Lors de l'échange entre le monde viticole et le préfet.
Comme pistes pour améliorer la situation, le président de la cave Jaillance, Olivier Rey a évoqué l'allégement des charges, lors de la rencontre avec le préfet. Il a aussi suggéré d'« imaginer (ce qui est peut-être plus du ressort des parlementaires) un plan d'aménagement sectorisé effervescents ». Et encore d'aligner le droit d'accise (impôt indirect payé à la bouteille) des effervescents (plus de 9 € l'hectolitre) sur celui des vins tranquilles (moins de 4 €). Le préfet Hugues Moutouh a répondu : « C'est plutôt une bonne idée, cela mérite une réflexion. Pourquoi pas, en ciblant la mesure sur les vins qui connaissent des difficultés particulières ».
Représentant les vignerons indépendants, Emmanuel Poulet voit le soutien dans une baisse des charges sociales supérieure et le maintien des salons des vins. Au niveau de l'exonération des charges sociales des exploitants, il n'y a pas d'enveloppe fléchée « spéciale viticulture » aujourd'hui à la MSA, a constaté le président de la FDSEA, Grégory Chardon : « Il faudrait regarder s'il ne pourrait pas y en avoir une car c'est un secteur très touché, qui a été impacté par le gel, la sécheresse et l'effet du Covid sur le commerce. Et, au niveau national, on va tout faire pour obtenir une exonération automatique de TFNB(*). » Sandrine Roussin, vice-président de la chambre d'agriculture, et Léa Lauzier, co-présidente des Jeunes Agriculteurs, ont appelé à être vigilant sur le maintien des installations de jeunes viticulteurs dans le Diois.

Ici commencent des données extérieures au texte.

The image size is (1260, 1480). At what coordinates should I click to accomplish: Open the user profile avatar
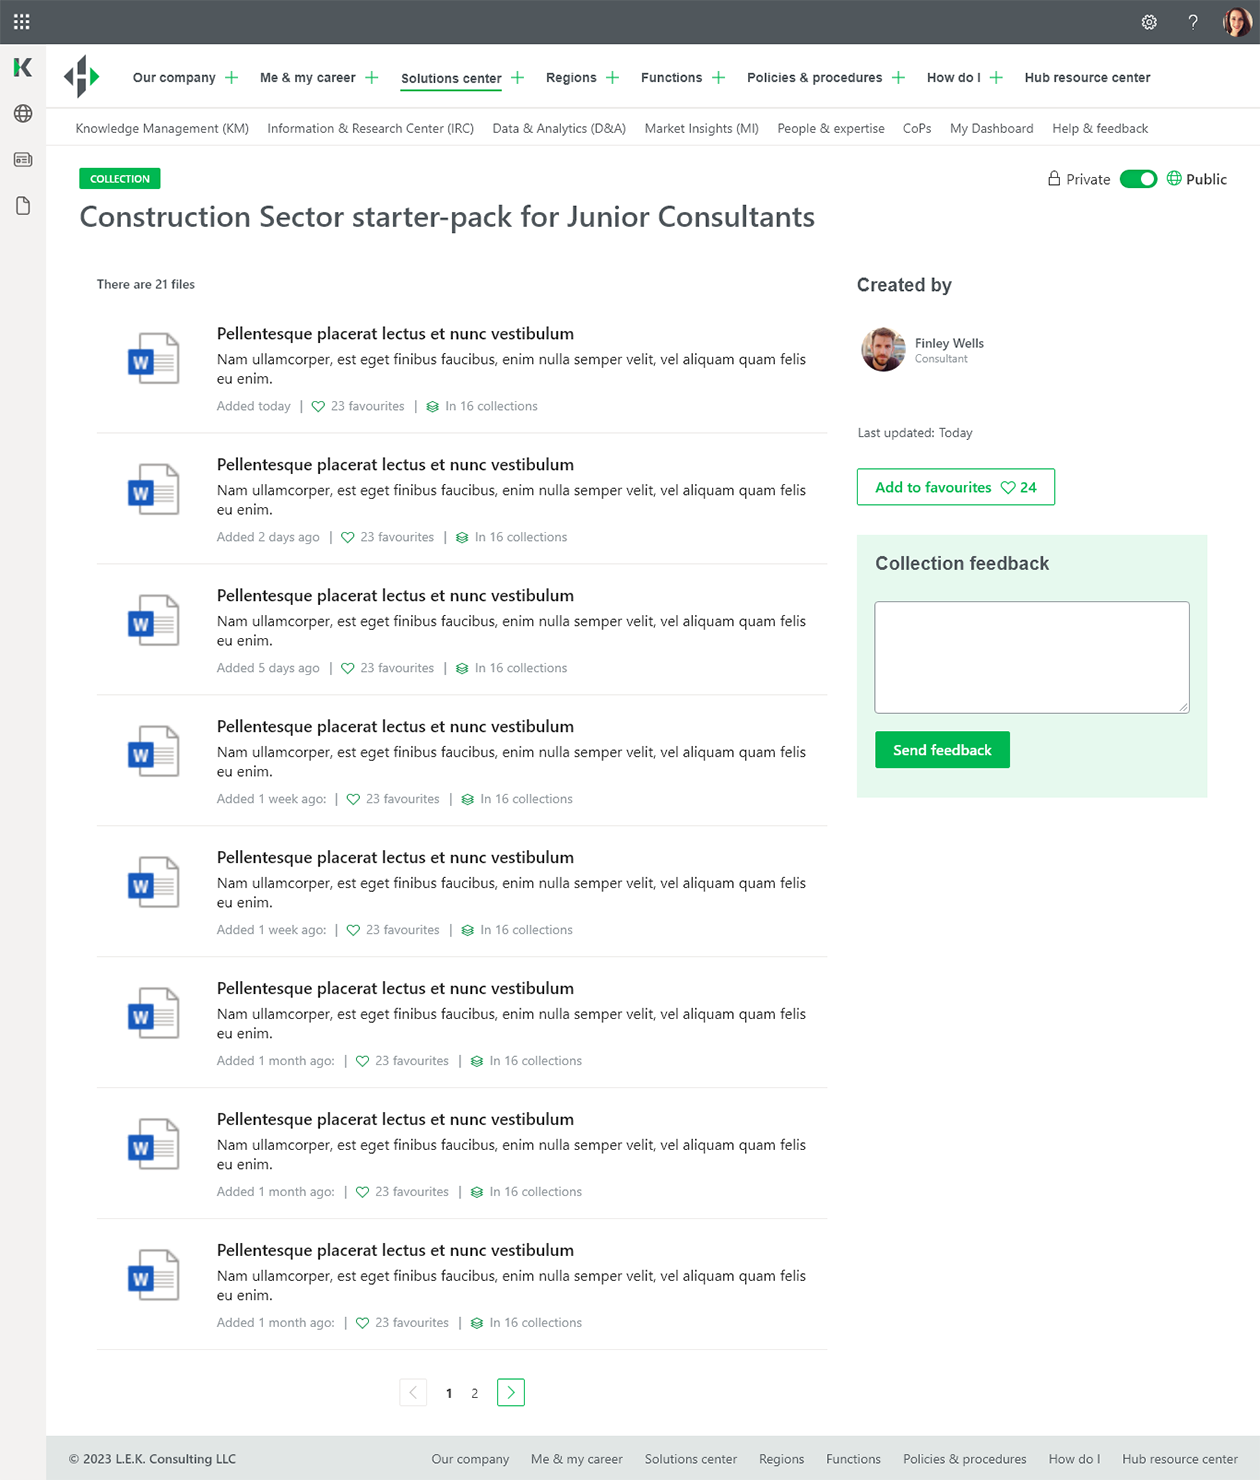1237,22
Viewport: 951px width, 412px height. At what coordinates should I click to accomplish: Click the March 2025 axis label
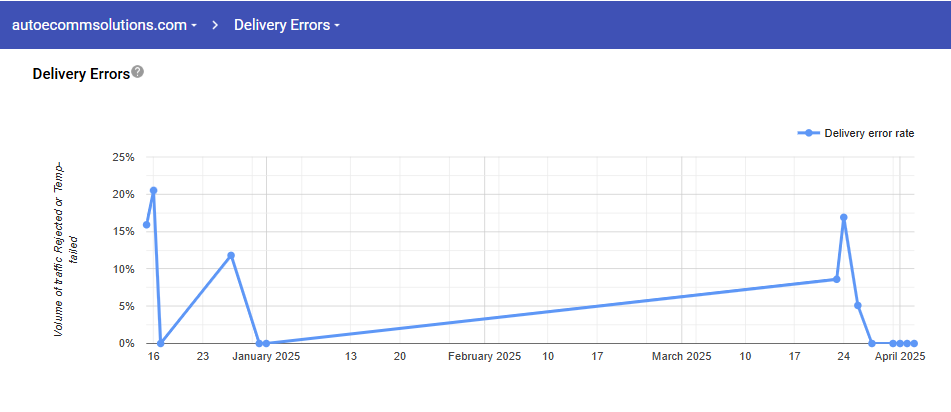[681, 356]
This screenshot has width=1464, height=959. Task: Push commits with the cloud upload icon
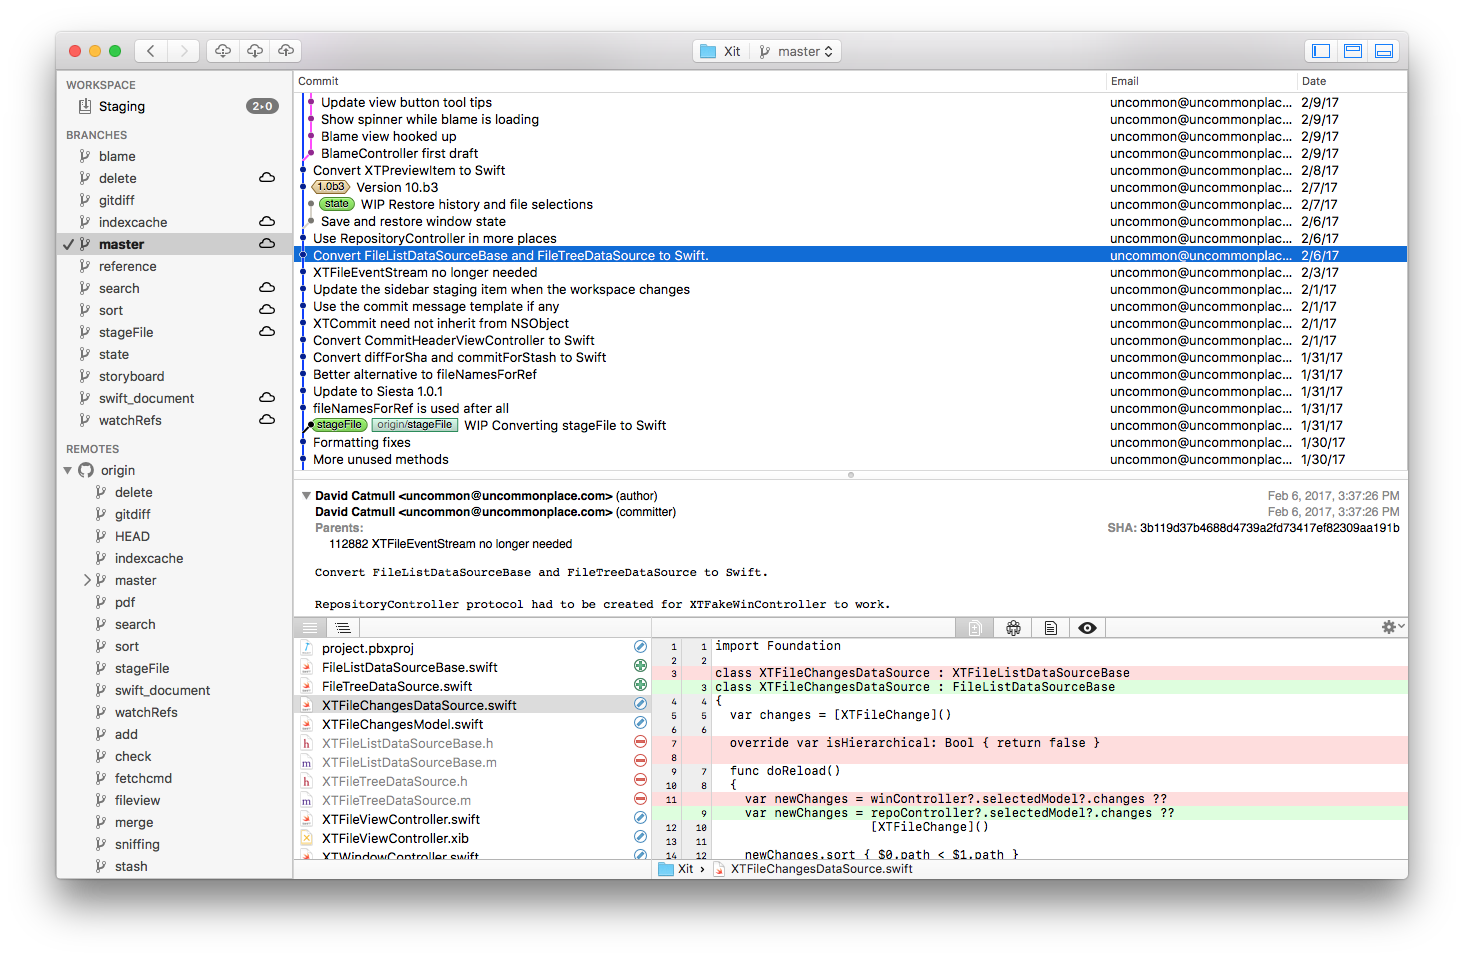(x=286, y=50)
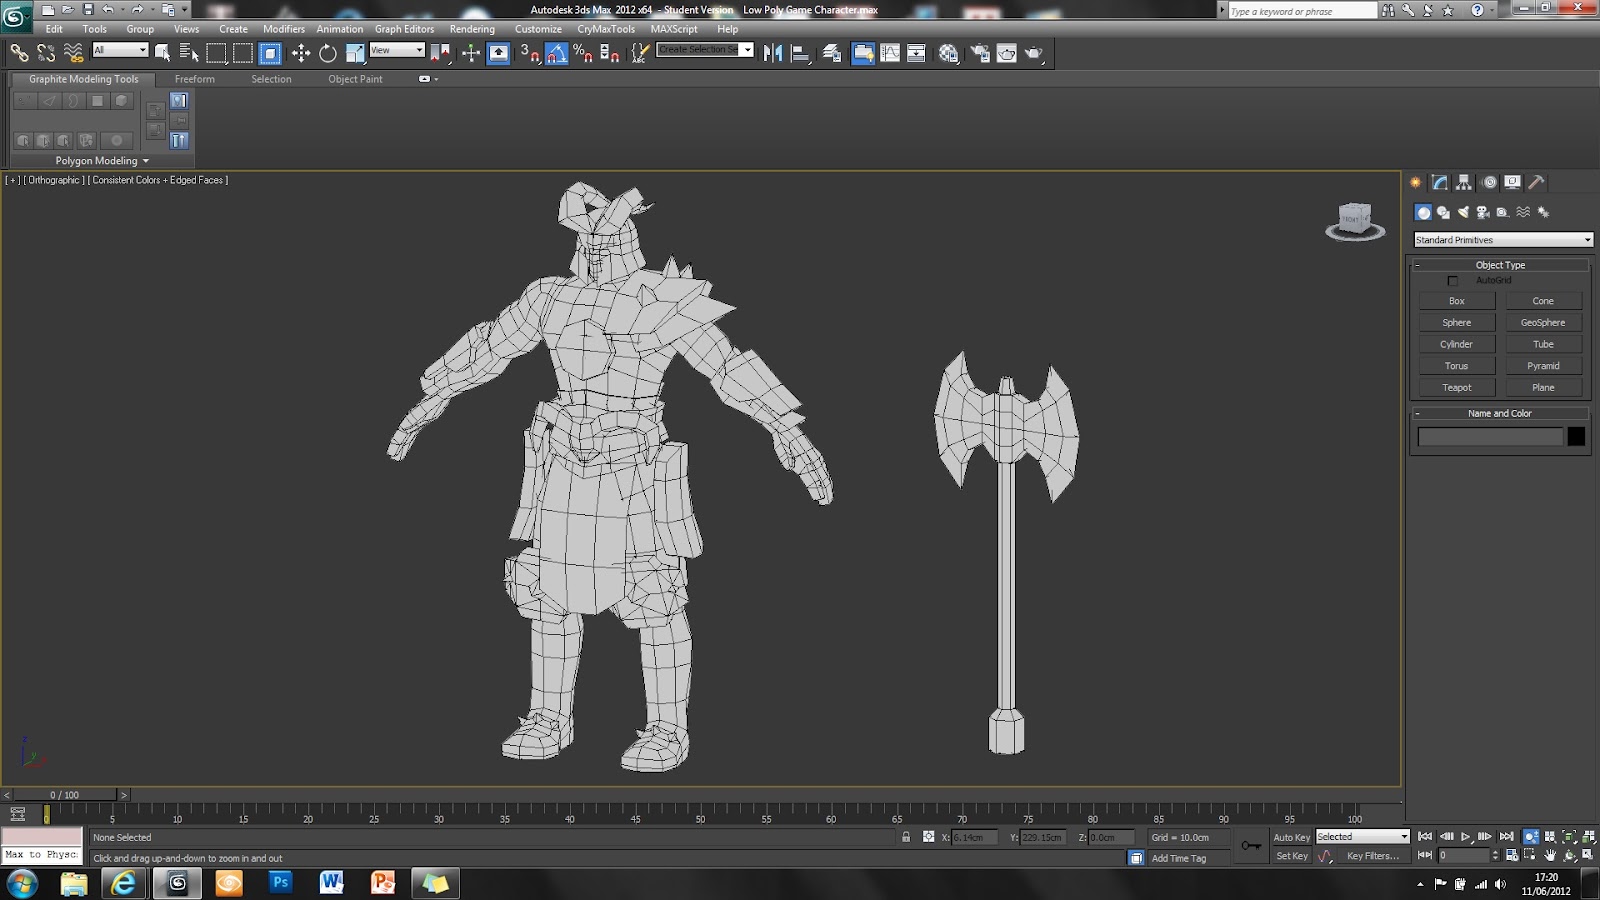Click the teapot Render Production icon

(1033, 53)
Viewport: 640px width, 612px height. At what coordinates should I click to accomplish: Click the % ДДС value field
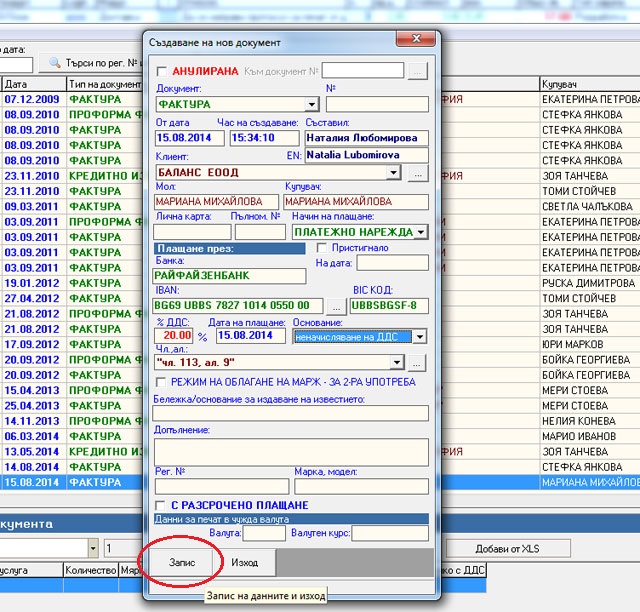click(173, 336)
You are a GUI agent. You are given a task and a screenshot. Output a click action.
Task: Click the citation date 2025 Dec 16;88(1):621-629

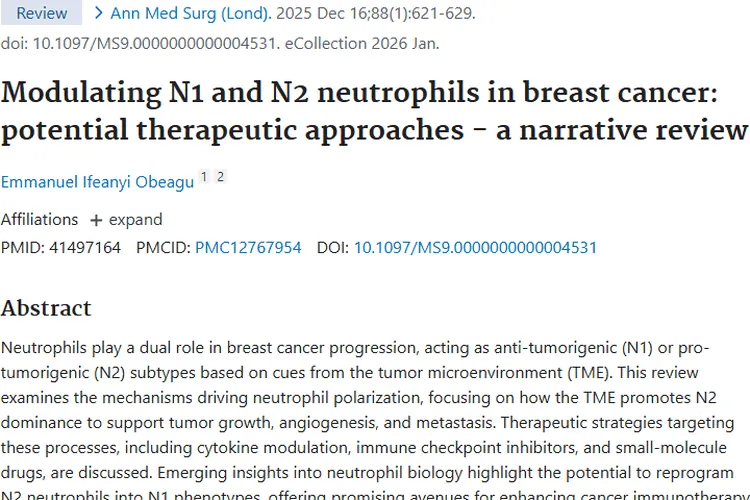[x=375, y=13]
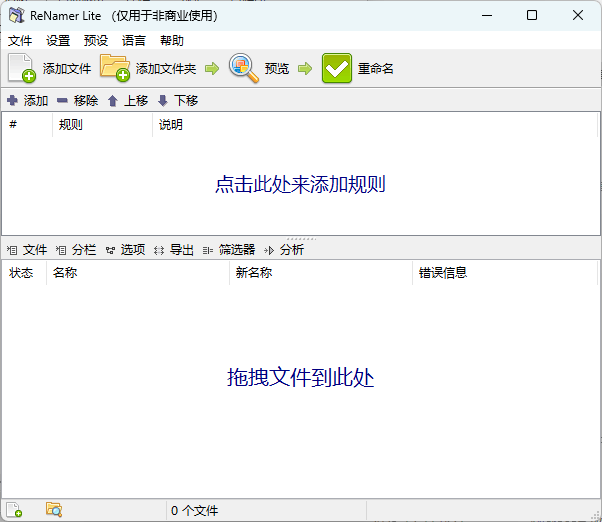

Pour la sous-préfète de Die, Camille Witasse-Thézy, « toutes les pistes doivent être explorées. Jaillance est une institution et il est très important de maintenir l'activité du secteur viticole de ce territoire ». Les considérant eux aussi essentiels, la maire de Die, Isabelle Bizouard, et le premier vice-président de la Communauté de communes du Diois, Olivier Tourreng, ont dit être très attentifs à leurs problèmes. Christine Marion, attachée parlementaire de la députée Célia de Lavergne, a souligné l'importance de travailler sur des mesures plus spécifiques adaptées au produit Clairette de Die. Et Stéphane Lévy-Valensi, collaborateur parlementaire de la sénatrice Marie-Pierre Monier, a observé : « On peut regarder pour une mesure particulière. Mais si les vins de Champagne sont exclus, leurs parlementaires ne seront pas forcément d'accord ». Et le préfet d'ajouter : « Les parlementaires drômois sont très actifs sur la viticulture et collaborent ensemble, poussent dans le même sens. Il y a des relais entre l'Assemblée nationale et le Sénat, c'est vrai pour la Clairette et également pour le dispositif TODE(**), pour lequel le Premier ministre a annoncé un an de plus, jusqu'à janvier 2022 ».
A. L.
(*) TFNB : taxe sur le foncier non bâti.
(**) TODE : travailleurs occasionnel demandeurs d'emploi.

 

Repères
Cave de Die Jaillance : autour de 220 adhérents, 110 salariés. 1 200 hectares, soit plus de 75 % de la surface totale des AOC viticoles de Die, dont 1 190 hectares en vins effervescents (Clairette et Crémant de Die).
Chiffre d'affaires du groupe Jaillance : 33,6 millions d'euros en 2019.